Certainly, both pieces make valuable contributions to the scholarly literature. Smith argues that the evolving decency standards and their focus on proportionality provide a better path to the abolition of the death penalty than Furman-type challenges that rely on discrimination and arbitrariness.8 Staihar offers a novel explanation to support using the concept of unfair advantage to aid in the determination of ordinal, if not cardinal, proportionality among sentences.9

And both pieces seem to have the same end goal in mind—reducing the imposition of excessive punishment. For Smith, this means the abolition of the death penalty.10 For Staihar, this means using proportionality to limit excessive punishment through using loss of trustworthiness as a punitive ceiling.11

This short response Essay does not seek to attack the core agenda of either contribution. Rather, it attempts to offer a broader context to each piece to demonstrate the efficacy of a second constitutional weapon in the fight against excessive punishments—comparative proportionality.
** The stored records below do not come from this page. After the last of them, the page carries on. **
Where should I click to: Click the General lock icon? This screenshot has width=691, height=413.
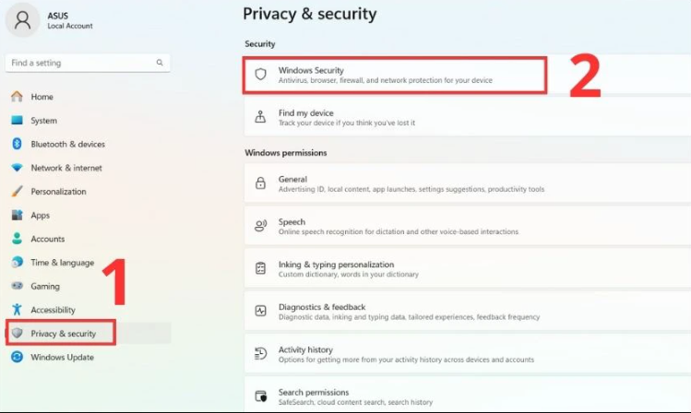point(260,183)
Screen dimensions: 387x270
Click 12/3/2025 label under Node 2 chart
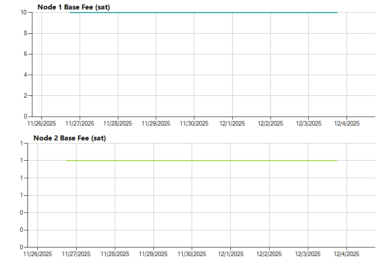tap(308, 254)
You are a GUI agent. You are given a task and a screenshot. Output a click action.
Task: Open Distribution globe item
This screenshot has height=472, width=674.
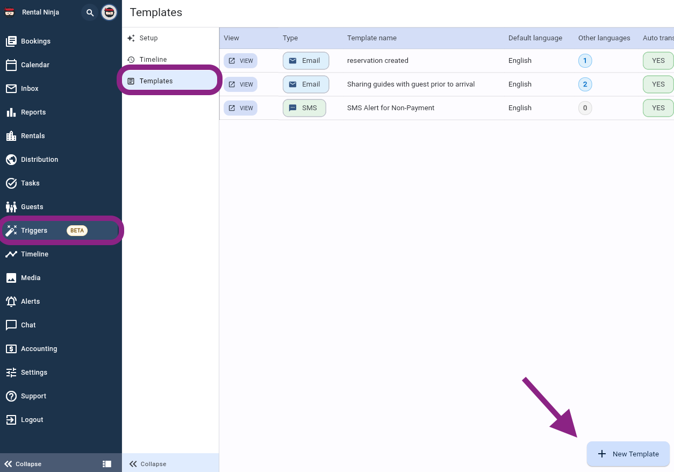point(39,160)
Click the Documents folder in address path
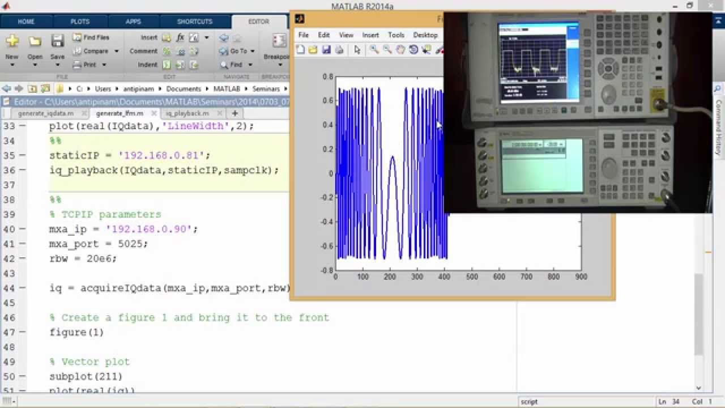 click(x=184, y=89)
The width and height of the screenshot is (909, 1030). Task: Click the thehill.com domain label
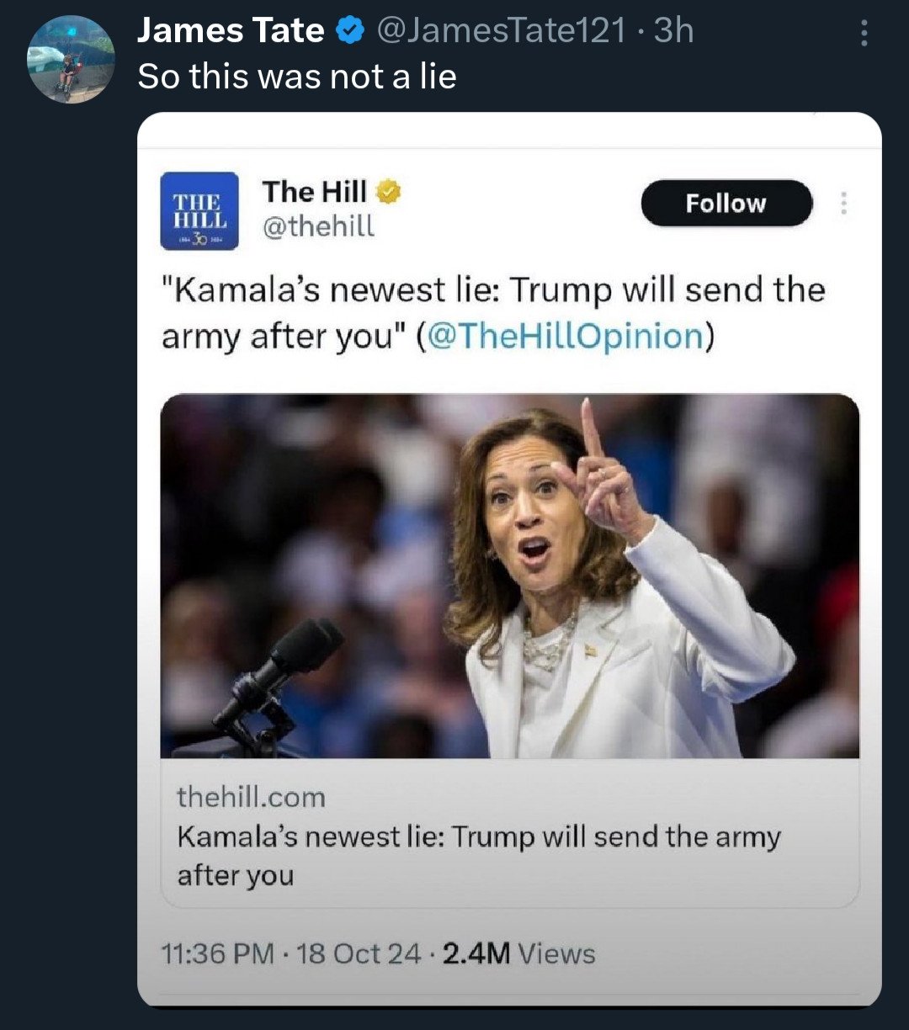click(x=251, y=797)
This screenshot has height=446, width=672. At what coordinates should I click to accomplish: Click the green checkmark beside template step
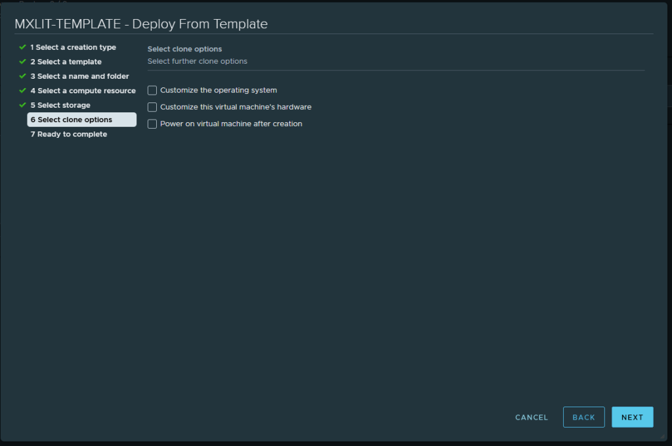(22, 62)
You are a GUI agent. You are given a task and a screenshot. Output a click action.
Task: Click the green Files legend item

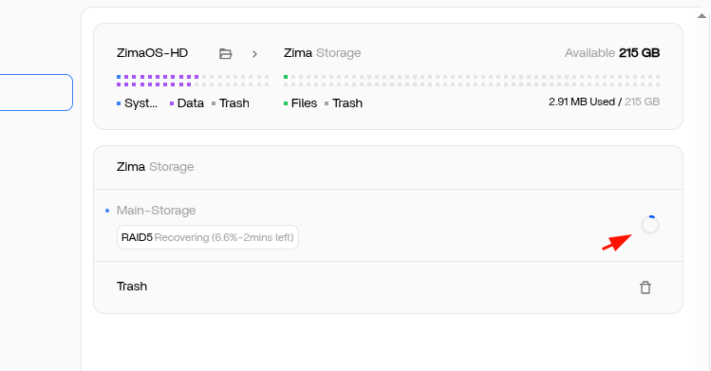pyautogui.click(x=300, y=103)
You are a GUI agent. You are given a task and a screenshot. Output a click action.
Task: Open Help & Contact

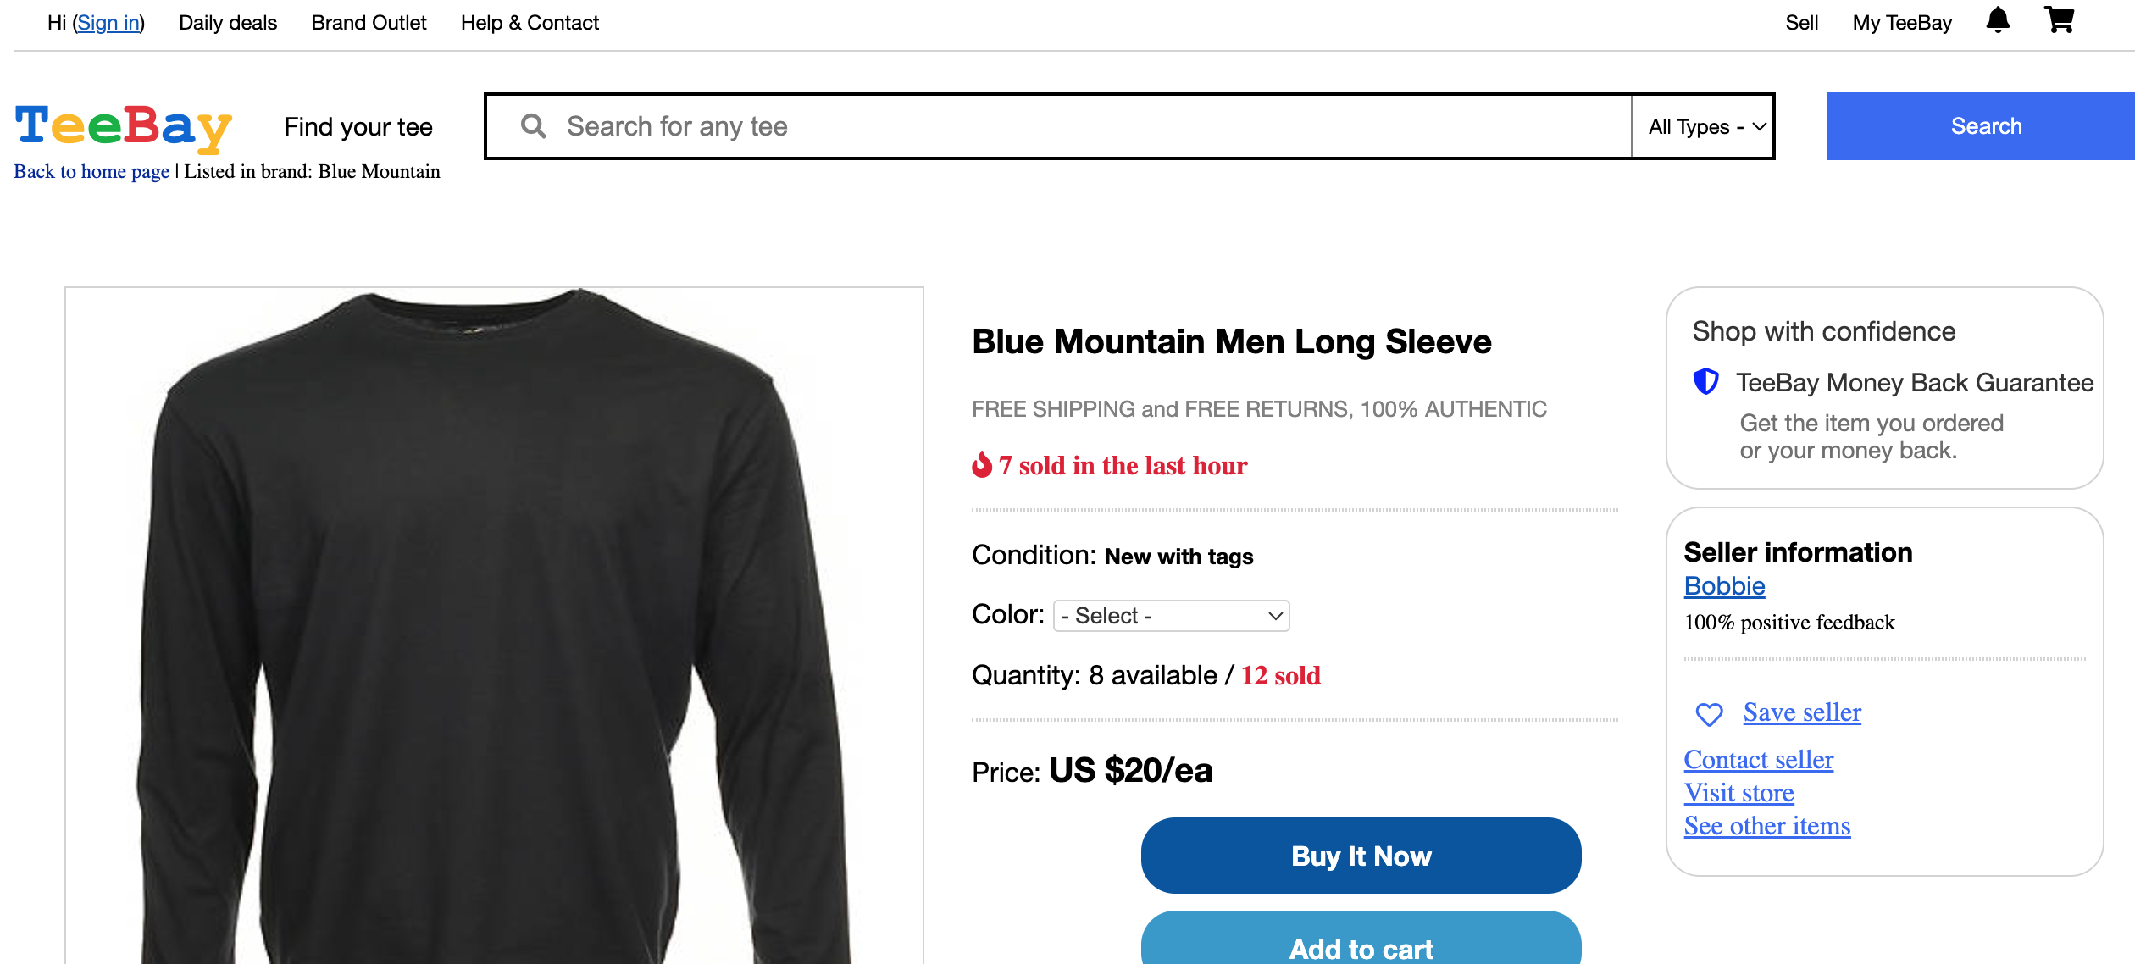point(530,23)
When each contribution considers the concept of proportionality, it focuses on absolute proportionality—the degree to which the sentence is proportional to the criminal act, the characteristics of the offender, and the harm committed.12 As Furman first articulated, however, the Eighth Amendment also requires a second kind of proportionality—relative or comparative proportionality.13 This kind of proportionality measures the degree to which a sentence is excessive in light of the way in which courts have sentenced similarly situated individuals.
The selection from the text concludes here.